Exercise: Turn the entries below into a numbered list, starting at the line that contains "Where should I click to: Click the +1" and ending at the line that contains "point(864,724)", with both of those lines included and blank lines left out.

Provided records:
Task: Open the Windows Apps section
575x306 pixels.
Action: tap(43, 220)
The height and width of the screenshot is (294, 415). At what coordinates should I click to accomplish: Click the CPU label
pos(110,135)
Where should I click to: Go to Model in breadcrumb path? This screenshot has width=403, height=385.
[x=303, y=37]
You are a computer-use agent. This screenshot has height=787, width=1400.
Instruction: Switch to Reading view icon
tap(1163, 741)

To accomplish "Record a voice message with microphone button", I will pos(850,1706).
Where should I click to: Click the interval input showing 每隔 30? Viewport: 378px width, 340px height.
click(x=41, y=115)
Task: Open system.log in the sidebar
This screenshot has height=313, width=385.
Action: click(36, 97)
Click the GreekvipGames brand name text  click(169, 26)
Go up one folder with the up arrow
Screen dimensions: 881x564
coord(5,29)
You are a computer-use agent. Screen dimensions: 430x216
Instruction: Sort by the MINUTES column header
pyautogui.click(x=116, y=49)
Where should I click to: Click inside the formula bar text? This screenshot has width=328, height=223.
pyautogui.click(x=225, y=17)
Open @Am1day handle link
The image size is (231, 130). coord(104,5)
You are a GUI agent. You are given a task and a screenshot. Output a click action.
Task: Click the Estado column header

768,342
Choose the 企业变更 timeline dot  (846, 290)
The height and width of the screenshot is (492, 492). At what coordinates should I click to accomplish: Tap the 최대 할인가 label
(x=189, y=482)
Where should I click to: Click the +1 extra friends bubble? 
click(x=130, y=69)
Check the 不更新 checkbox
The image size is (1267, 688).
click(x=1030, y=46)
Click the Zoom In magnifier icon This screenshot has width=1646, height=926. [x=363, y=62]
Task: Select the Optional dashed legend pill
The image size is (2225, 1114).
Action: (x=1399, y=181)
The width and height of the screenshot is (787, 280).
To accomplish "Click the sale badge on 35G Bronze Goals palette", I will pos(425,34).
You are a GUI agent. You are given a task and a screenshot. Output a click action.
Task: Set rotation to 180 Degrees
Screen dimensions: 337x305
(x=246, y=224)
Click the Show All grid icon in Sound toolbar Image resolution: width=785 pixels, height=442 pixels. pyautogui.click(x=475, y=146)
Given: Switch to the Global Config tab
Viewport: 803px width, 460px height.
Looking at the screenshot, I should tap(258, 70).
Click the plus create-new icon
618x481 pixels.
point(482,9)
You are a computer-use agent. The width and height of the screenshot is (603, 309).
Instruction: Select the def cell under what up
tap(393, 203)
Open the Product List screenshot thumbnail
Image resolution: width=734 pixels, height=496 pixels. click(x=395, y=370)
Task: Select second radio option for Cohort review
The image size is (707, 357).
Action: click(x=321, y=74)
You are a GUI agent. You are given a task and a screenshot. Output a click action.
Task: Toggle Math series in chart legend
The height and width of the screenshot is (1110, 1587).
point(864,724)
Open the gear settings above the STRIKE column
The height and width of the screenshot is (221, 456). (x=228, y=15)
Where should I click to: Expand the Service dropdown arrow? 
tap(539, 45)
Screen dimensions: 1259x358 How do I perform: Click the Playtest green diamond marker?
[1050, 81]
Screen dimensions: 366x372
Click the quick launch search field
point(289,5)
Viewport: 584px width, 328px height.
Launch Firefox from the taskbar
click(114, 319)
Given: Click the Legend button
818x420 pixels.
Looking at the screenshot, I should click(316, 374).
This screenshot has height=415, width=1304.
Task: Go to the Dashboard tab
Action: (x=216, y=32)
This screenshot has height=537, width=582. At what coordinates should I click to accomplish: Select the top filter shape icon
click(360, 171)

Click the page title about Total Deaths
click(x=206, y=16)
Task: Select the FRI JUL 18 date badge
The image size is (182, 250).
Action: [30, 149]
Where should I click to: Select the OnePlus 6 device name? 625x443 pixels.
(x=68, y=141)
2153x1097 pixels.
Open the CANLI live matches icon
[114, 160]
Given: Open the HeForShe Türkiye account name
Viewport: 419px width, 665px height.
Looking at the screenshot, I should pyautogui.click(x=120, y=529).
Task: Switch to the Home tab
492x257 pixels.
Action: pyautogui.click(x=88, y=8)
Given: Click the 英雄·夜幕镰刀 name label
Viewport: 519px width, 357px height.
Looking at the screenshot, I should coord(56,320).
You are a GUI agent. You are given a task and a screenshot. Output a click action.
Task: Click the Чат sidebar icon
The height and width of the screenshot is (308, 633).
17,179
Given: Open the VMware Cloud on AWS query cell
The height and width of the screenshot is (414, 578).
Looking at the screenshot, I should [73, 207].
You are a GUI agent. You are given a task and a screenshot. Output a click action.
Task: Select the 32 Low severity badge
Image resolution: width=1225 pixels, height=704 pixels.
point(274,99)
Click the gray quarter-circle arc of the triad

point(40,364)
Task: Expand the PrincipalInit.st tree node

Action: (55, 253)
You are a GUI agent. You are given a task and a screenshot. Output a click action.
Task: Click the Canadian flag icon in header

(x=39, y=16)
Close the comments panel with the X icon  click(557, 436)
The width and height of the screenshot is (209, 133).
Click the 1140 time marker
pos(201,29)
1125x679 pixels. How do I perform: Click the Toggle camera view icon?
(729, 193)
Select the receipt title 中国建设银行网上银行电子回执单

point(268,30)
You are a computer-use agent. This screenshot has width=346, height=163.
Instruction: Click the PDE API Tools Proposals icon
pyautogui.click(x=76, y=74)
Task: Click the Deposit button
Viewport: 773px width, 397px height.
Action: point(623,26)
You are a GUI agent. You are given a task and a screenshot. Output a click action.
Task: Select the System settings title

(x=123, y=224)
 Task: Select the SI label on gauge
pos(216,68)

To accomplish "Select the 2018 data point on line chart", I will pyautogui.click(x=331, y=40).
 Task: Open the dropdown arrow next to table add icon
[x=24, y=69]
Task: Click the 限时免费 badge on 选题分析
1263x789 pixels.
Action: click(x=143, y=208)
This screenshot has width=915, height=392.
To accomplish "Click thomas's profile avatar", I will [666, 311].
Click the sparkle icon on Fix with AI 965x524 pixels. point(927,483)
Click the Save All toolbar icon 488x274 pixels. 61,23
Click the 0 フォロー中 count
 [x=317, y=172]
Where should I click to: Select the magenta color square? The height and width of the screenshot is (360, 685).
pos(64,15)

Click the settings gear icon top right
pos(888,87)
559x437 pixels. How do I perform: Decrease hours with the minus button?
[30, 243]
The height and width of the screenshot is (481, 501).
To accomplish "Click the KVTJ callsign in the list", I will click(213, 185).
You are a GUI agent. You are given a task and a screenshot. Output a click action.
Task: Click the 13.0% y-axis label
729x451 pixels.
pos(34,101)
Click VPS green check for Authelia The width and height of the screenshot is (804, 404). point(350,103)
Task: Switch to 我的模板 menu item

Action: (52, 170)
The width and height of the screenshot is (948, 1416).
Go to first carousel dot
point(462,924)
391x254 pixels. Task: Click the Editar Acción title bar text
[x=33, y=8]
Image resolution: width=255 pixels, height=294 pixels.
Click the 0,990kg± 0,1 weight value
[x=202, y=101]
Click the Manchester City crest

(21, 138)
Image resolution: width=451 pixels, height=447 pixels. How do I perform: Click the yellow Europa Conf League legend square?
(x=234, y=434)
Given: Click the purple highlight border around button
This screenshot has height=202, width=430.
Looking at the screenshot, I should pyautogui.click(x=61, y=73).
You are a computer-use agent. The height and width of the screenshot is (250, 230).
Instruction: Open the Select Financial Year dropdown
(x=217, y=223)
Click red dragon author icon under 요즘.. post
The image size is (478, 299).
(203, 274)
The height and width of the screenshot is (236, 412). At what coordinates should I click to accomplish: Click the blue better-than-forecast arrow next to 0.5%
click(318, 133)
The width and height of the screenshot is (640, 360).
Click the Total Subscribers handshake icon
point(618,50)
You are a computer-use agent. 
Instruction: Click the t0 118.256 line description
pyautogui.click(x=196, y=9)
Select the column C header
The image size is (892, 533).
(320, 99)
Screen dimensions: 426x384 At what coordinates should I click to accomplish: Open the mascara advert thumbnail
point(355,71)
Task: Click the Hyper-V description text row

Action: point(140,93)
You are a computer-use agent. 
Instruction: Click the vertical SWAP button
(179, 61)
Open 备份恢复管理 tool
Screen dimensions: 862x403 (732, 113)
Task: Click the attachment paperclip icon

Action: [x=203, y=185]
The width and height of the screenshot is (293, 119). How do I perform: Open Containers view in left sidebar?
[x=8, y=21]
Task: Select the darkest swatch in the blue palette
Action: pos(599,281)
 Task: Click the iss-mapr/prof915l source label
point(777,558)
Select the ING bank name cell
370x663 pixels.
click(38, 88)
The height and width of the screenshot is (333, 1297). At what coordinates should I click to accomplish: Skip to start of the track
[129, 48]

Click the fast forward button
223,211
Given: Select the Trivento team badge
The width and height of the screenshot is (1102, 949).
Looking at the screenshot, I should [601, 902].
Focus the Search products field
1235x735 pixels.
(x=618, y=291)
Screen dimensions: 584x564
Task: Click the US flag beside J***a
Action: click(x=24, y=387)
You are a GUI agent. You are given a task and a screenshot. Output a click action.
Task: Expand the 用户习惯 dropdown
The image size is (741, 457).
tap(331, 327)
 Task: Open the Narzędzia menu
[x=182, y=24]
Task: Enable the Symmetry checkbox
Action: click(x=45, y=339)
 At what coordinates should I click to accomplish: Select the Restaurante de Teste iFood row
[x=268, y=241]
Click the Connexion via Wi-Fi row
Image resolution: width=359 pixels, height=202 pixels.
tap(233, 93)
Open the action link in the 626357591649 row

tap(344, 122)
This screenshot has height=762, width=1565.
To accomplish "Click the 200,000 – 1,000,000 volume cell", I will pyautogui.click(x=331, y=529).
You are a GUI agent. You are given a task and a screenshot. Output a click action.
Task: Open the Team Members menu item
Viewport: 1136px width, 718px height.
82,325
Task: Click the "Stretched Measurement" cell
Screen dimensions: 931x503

The completed task:
1. Where should I click to: Click the +1 extra friends bubble? 
2. click(x=130, y=69)
3. Check the 不更新 checkbox
4. The image size is (1267, 688).
5. click(x=1030, y=46)
6. Click the Zoom In magnifier icon This screenshot has width=1646, height=926. [x=363, y=62]
7. Task: Select the Optional dashed legend pill
8. The image size is (2225, 1114).
9. Action: (x=1399, y=181)
10. The width and height of the screenshot is (787, 280).
11. To accomplish "Click the sale badge on 35G Bronze Goals palette", I will pos(425,34).
12. You are a GUI agent. You are given a task and a screenshot. Output a click action.
13. Task: Set rotation to 180 Degrees
14. Screen dimensions: 337x305
15. (x=246, y=224)
16. Click the Show All grid icon in Sound toolbar Image resolution: width=785 pixels, height=442 pixels. pyautogui.click(x=475, y=146)
17. Given: Switch to the Global Config tab
18. Viewport: 803px width, 460px height.
19. Looking at the screenshot, I should tap(258, 70).
20. Click the plus create-new icon
21. 618x481 pixels.
22. point(482,9)
23. You are a computer-use agent. The width and height of the screenshot is (603, 309).
24. Instruction: Select the def cell under what up
25. tap(393, 203)
26. Open the Product List screenshot thumbnail
27. Image resolution: width=734 pixels, height=496 pixels. click(x=395, y=370)
28. Task: Select second radio option for Cohort review
29. The image size is (707, 357).
30. Action: click(x=321, y=74)
31. You are a GUI agent. You are given a task and a screenshot. Output a click action.
32. Task: Toggle Math series in chart legend
33. The height and width of the screenshot is (1110, 1587).
34. point(864,724)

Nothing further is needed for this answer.